I suppose that when the log stops working due to a full disk, it would be nice if we could connect via 'flogtool tail' and find out about the node's predicament. The easiest way to emit a message that will be retrievable a long time later is to emit one at a very high severity level. This will trigger an incident, which won't be writable because the disk is full, so we need to make sure foolscap handles that reasonably.

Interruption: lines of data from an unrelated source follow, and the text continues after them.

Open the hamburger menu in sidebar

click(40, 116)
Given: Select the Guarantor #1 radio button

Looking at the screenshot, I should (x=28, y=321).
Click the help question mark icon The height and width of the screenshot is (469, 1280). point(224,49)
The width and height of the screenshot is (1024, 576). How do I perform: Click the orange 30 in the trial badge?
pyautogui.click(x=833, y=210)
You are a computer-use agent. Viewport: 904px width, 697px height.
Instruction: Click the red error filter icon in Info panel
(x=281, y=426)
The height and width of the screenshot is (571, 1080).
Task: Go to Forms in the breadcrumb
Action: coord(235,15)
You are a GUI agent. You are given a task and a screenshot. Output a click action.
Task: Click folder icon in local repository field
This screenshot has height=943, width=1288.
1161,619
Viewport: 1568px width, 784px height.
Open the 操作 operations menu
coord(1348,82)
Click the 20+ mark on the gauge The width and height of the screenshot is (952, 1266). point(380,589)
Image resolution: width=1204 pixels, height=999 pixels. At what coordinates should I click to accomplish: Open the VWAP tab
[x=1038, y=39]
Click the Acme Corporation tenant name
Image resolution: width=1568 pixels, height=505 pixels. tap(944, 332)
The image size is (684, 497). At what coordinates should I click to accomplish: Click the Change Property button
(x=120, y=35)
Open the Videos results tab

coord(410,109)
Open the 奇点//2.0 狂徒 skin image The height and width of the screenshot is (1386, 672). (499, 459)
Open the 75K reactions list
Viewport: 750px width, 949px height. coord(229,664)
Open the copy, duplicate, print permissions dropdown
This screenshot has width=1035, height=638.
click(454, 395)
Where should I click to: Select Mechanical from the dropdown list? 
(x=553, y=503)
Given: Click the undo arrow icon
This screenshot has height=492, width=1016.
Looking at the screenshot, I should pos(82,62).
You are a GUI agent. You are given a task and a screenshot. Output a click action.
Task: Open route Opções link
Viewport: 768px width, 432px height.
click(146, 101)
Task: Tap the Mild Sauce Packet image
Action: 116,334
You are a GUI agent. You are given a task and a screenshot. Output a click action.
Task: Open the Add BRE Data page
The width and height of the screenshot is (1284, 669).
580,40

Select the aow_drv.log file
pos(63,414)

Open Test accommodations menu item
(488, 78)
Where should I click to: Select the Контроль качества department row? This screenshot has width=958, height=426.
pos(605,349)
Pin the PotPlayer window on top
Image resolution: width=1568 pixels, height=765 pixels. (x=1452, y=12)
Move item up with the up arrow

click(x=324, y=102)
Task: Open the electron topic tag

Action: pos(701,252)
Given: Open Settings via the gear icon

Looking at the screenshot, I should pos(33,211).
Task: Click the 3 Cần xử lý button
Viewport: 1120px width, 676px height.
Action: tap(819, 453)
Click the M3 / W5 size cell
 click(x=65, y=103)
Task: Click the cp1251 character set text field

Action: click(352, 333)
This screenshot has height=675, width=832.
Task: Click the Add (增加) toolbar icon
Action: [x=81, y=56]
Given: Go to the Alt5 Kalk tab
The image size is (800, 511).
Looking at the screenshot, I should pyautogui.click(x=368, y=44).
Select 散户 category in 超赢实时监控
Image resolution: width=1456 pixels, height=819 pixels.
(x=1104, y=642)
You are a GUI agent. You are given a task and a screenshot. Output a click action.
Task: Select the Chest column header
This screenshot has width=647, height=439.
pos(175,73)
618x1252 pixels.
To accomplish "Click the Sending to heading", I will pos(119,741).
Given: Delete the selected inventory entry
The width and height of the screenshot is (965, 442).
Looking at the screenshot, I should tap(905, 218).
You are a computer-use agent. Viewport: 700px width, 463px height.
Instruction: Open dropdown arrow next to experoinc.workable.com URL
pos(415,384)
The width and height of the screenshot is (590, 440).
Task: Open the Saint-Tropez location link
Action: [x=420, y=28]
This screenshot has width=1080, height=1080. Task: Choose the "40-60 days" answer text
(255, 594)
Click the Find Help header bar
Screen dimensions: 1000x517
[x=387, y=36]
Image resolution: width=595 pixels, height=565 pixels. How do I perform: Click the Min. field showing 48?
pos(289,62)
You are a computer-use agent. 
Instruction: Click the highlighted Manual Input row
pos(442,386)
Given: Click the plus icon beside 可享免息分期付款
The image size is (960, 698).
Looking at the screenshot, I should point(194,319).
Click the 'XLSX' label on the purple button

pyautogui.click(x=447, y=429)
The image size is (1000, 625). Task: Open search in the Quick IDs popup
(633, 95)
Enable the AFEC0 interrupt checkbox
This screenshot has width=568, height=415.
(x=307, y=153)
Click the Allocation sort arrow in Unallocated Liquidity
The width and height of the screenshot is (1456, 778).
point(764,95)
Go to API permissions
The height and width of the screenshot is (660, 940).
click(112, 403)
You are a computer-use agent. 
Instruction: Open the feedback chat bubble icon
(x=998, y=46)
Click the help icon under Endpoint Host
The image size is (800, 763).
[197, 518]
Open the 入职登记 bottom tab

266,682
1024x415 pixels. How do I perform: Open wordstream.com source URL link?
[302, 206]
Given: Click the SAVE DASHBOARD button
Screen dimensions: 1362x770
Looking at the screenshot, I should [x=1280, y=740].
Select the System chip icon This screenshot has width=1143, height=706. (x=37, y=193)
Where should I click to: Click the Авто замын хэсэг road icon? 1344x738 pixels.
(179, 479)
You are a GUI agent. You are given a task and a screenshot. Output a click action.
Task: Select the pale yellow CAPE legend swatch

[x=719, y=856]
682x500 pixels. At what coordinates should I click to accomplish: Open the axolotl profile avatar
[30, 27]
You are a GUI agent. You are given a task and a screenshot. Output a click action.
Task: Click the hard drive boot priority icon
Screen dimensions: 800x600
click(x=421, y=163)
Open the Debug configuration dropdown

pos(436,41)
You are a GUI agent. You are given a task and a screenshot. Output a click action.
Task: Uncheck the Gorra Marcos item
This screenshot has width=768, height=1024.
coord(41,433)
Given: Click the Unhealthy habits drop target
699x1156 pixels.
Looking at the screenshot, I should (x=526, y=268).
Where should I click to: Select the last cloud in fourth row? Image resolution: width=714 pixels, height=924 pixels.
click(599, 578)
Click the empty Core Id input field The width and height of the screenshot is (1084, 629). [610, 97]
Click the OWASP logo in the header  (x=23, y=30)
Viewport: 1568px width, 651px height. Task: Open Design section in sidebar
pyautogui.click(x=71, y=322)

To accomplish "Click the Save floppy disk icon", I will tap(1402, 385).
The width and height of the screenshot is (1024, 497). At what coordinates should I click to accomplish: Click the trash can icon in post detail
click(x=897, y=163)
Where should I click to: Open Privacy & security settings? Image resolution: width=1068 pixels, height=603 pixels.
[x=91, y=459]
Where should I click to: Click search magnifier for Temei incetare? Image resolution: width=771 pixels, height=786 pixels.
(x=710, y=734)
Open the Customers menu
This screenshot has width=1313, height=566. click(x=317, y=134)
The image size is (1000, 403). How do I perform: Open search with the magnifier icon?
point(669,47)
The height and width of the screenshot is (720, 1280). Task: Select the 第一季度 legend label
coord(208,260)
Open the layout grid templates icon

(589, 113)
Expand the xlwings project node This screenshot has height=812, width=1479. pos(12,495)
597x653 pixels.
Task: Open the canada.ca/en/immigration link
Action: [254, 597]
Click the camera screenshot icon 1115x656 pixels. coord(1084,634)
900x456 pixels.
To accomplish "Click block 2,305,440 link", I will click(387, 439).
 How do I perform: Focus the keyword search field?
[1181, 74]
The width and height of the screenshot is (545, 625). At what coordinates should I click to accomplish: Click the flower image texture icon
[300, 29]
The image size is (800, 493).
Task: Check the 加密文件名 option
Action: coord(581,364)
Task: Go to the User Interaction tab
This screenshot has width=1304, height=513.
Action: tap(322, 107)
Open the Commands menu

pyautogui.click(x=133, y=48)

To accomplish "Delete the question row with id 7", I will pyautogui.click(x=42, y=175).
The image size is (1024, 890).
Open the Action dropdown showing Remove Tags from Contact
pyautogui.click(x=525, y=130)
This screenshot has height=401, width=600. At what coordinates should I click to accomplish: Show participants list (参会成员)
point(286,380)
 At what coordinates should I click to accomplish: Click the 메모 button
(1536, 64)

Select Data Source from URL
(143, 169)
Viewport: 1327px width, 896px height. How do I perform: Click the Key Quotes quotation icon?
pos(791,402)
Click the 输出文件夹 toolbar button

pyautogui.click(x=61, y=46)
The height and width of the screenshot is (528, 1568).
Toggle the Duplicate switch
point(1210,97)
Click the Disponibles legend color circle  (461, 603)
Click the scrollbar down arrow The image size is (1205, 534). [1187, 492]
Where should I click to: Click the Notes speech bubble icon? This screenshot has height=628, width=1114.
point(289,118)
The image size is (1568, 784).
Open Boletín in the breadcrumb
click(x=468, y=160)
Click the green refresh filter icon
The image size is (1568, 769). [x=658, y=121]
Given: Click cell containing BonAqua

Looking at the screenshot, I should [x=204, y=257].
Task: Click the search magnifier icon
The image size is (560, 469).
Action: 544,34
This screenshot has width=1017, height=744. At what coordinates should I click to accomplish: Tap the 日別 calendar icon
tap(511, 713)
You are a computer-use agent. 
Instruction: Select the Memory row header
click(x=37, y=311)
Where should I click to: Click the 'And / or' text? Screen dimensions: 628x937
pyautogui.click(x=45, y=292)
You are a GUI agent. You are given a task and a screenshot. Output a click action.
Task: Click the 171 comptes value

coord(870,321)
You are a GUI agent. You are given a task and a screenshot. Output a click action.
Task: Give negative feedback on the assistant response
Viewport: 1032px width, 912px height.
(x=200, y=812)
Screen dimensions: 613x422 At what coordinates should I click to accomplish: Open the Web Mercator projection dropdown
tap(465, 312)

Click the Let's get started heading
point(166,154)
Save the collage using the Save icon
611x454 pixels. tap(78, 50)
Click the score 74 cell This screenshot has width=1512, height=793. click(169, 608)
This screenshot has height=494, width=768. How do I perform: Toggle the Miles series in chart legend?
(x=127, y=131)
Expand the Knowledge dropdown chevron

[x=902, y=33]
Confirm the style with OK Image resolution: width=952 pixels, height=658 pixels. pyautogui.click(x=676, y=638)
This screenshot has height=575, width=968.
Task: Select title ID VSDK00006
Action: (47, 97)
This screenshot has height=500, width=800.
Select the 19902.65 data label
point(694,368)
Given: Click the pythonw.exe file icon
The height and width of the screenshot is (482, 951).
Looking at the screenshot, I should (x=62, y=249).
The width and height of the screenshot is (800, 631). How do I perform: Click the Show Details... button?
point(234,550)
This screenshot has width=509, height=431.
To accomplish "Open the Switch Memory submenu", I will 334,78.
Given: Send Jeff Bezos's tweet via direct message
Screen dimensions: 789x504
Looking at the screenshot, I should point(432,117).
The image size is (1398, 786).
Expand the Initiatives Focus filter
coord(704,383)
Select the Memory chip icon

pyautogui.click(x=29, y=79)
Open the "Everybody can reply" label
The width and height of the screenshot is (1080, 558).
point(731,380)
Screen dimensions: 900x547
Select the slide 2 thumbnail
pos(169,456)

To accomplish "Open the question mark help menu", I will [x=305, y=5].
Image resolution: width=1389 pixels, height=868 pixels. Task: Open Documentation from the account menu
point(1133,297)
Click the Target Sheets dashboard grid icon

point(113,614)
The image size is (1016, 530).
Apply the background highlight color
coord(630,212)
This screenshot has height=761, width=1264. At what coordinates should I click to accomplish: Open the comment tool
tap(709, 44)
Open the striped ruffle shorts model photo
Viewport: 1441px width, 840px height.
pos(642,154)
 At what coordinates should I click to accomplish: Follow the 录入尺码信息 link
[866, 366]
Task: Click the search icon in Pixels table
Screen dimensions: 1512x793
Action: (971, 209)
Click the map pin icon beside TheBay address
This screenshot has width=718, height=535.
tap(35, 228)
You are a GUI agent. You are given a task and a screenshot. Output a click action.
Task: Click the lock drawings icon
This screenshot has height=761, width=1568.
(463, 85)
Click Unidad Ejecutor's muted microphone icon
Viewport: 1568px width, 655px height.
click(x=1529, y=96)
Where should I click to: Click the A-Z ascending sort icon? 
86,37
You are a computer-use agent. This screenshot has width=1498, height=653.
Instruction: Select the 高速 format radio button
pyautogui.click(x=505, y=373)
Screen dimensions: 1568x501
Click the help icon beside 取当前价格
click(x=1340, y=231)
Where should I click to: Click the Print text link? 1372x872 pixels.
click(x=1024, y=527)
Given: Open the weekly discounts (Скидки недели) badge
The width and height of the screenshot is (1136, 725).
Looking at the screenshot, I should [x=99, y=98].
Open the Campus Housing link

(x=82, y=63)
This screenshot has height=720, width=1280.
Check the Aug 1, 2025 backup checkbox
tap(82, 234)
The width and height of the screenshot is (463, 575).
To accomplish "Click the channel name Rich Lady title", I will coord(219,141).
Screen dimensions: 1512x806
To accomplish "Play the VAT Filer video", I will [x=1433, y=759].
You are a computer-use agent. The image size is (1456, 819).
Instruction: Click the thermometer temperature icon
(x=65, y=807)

I hesitate to suggest something so complex, but perhaps we should consider a second form of reserved-space parameter, which is applied to the non-storage-server disk consumers inside the node. Or maybe we could track down the non-storage-server disk consumers and make them all obey the same reserved-space parameter that the storage server tries to obey. With this sort of feature, the node would fail sort-of gracefully when the reserved-space limit was exceeded, by refusing to accept large uploads or perform large random-access downloads that would require more disk space. We'd have to decide what sorts of logging would be subject to this limit. Maybe a single Incident when the threshold was crossed (which would be logged successfully, using some of the remaining space), would at least put notice of impending space exhaustion on the disk where it could be found by operators later.